++++ DATA FOR PROCESSING ++++

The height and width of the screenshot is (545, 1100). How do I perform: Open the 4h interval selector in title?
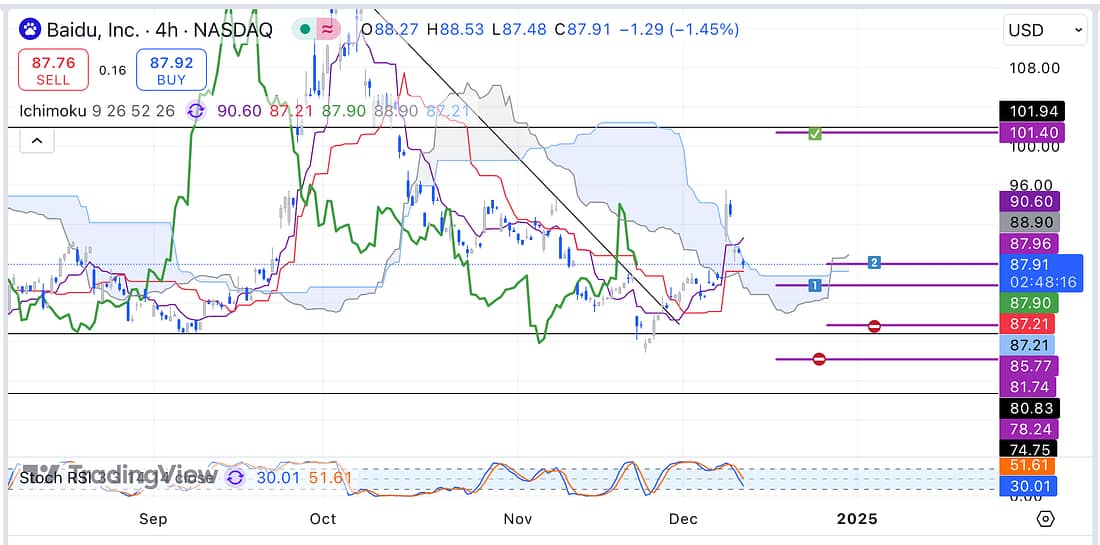coord(166,30)
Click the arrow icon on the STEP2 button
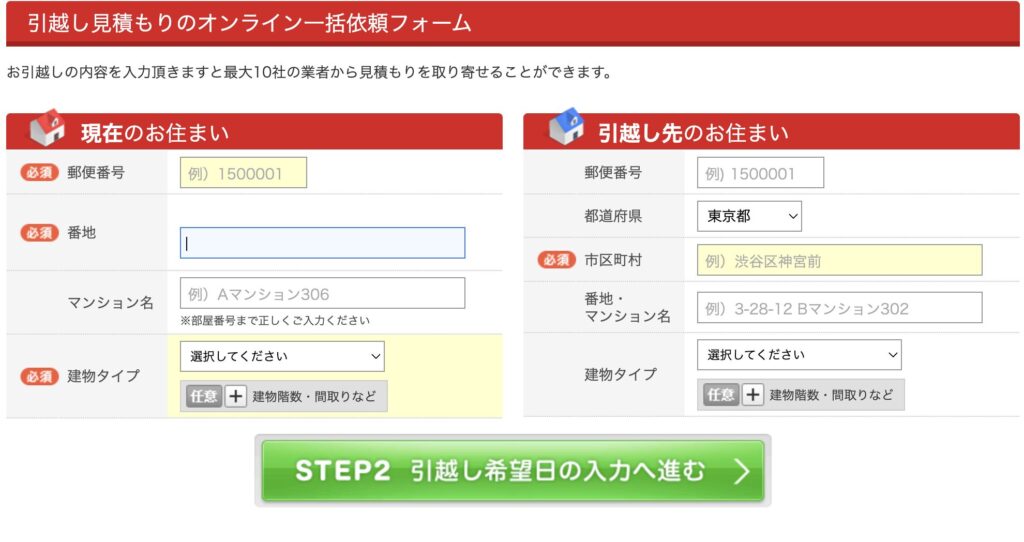 point(741,471)
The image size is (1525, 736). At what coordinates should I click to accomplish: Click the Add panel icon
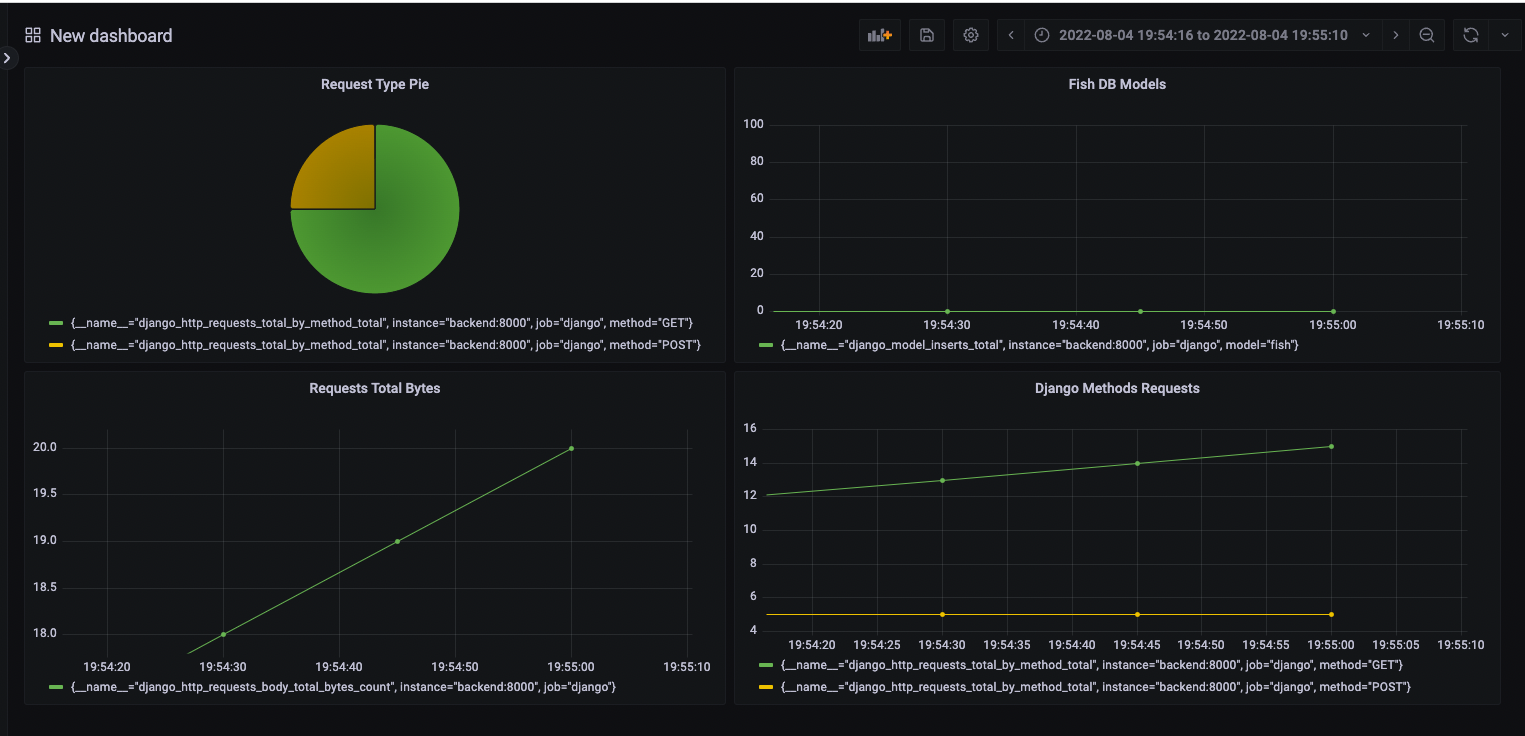click(x=879, y=35)
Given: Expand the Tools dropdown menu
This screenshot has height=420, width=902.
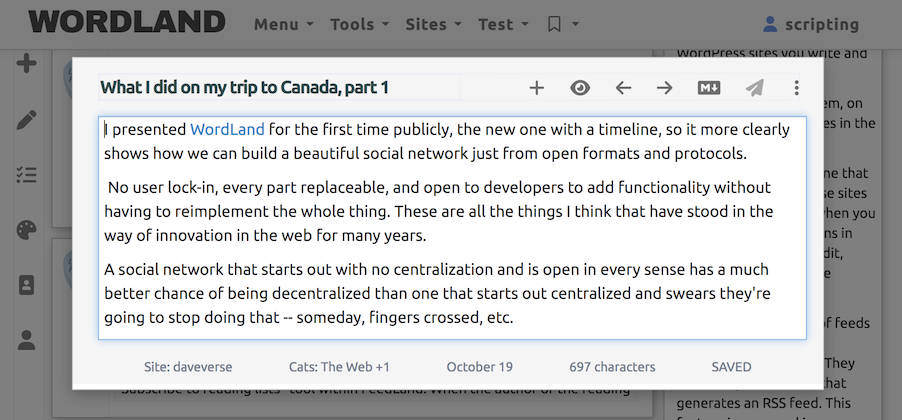Looking at the screenshot, I should click(x=359, y=24).
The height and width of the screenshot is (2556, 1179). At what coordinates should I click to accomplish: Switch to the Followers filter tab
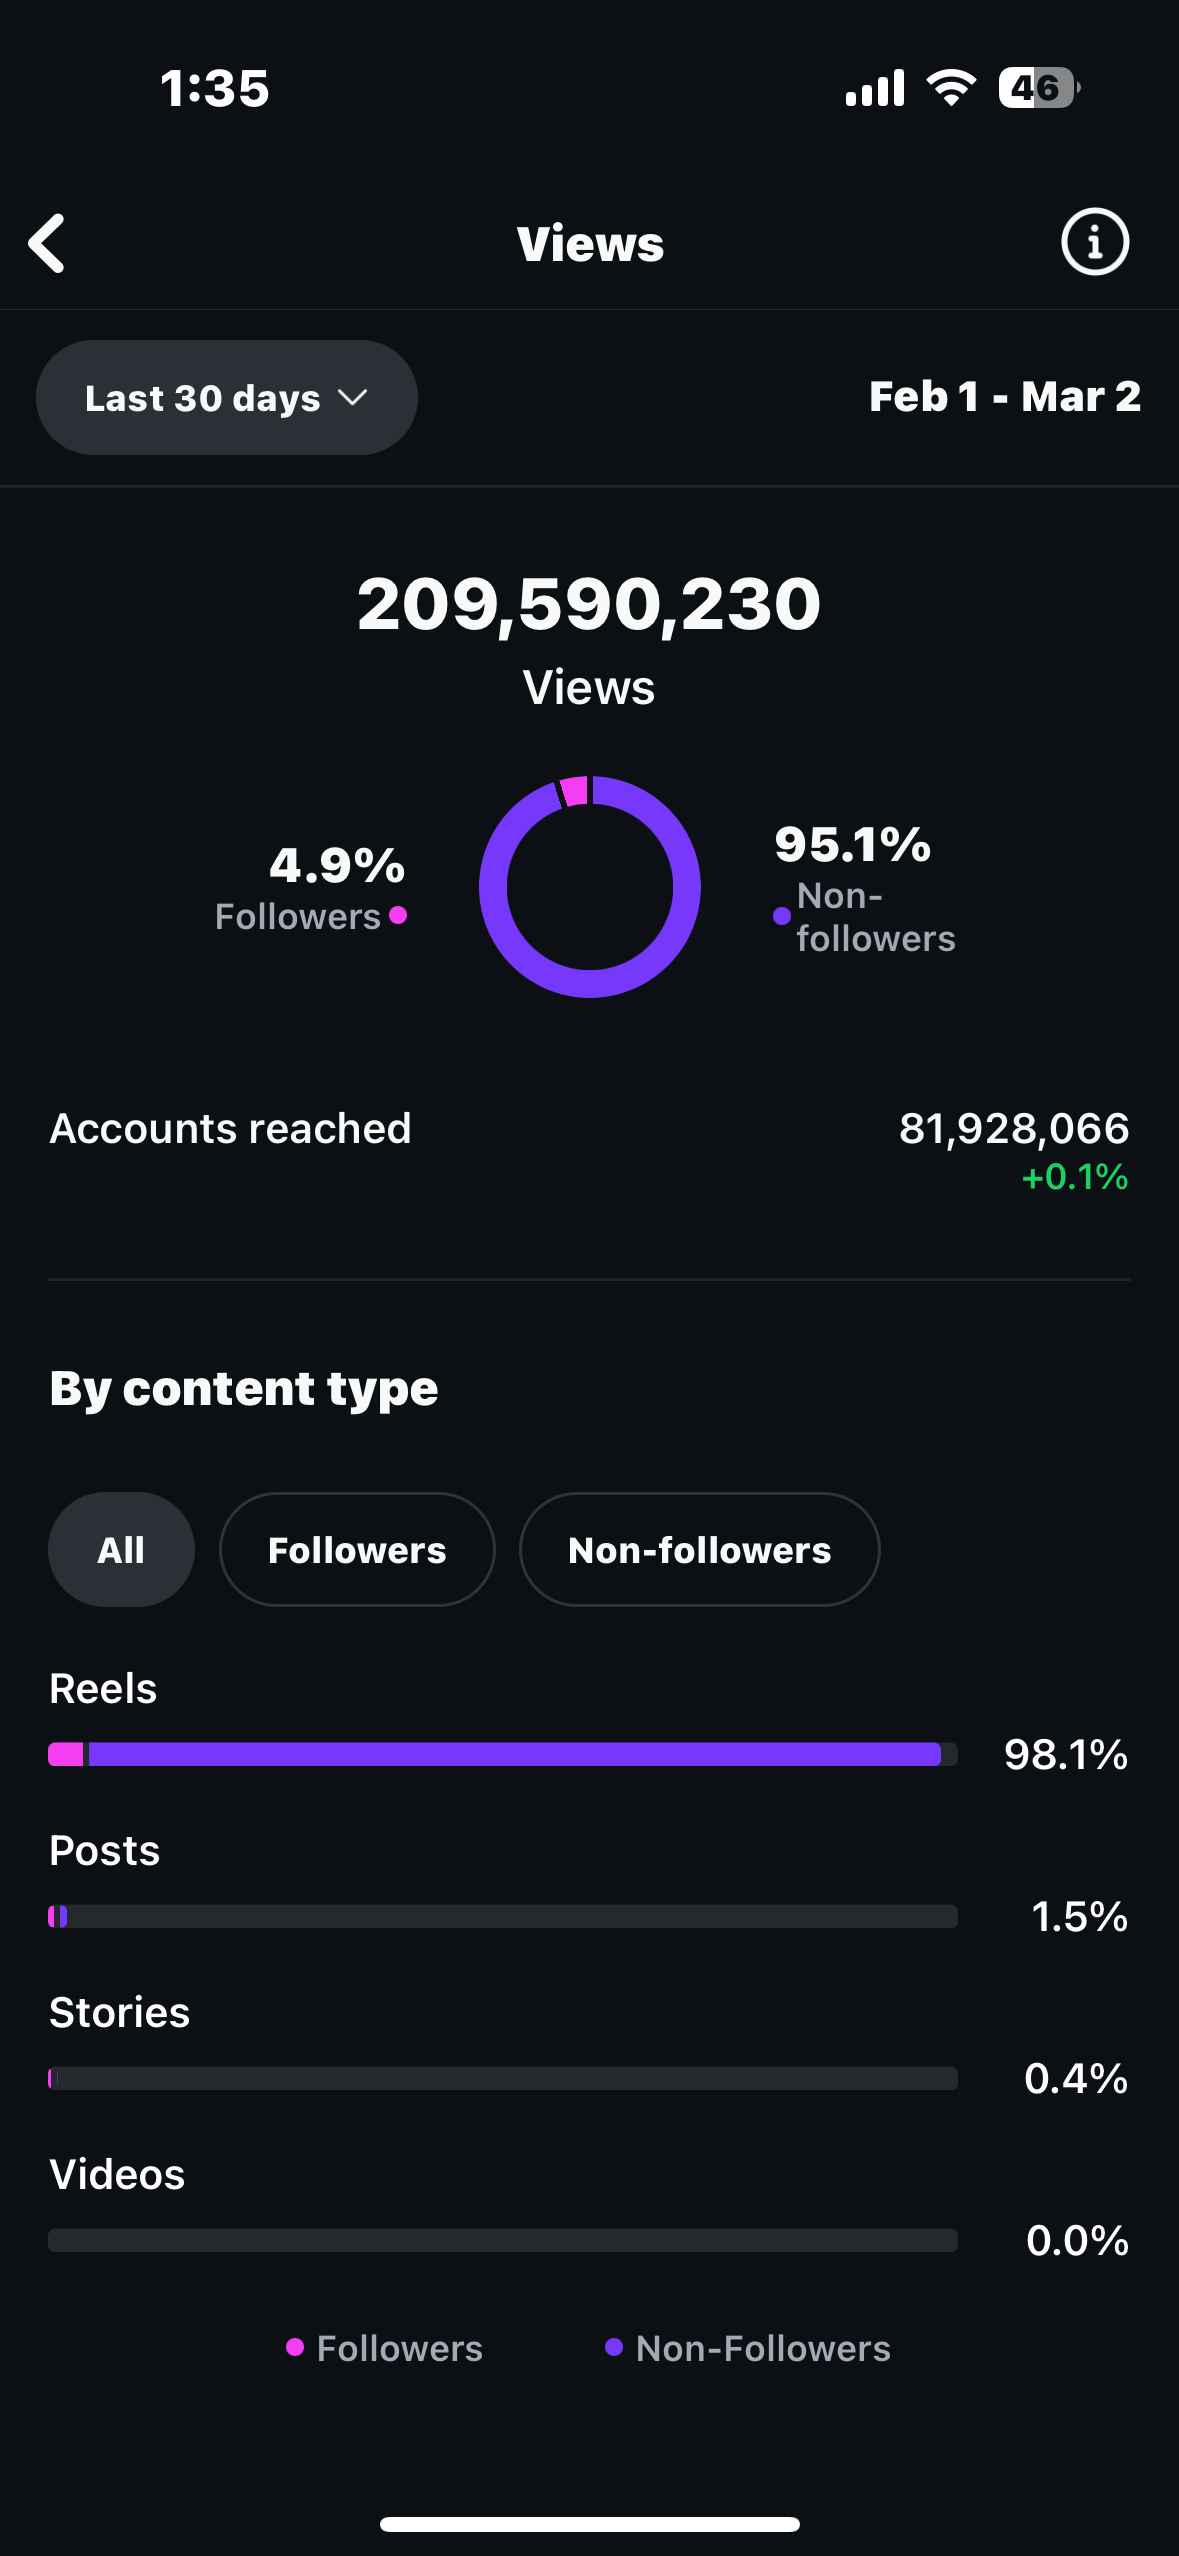357,1550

++++

Reproduce, exactly and with no pictures, the lines from the line containing "Click the arrow icon on the STEP2 button" through the closing line of the data above, keeping both ends.

### ANSWER TO THE PROBLEM
Click the arrow icon on the STEP2 button
 point(741,471)
The image size is (1525, 736). At what coordinates should I click to accomplish: Click the Add panel icon
click(x=879, y=35)
Given: Expand the Tools dropdown menu
This screenshot has height=420, width=902.
Looking at the screenshot, I should click(x=359, y=24).
The height and width of the screenshot is (2556, 1179). At what coordinates should I click to accomplish: Switch to the Followers filter tab
357,1550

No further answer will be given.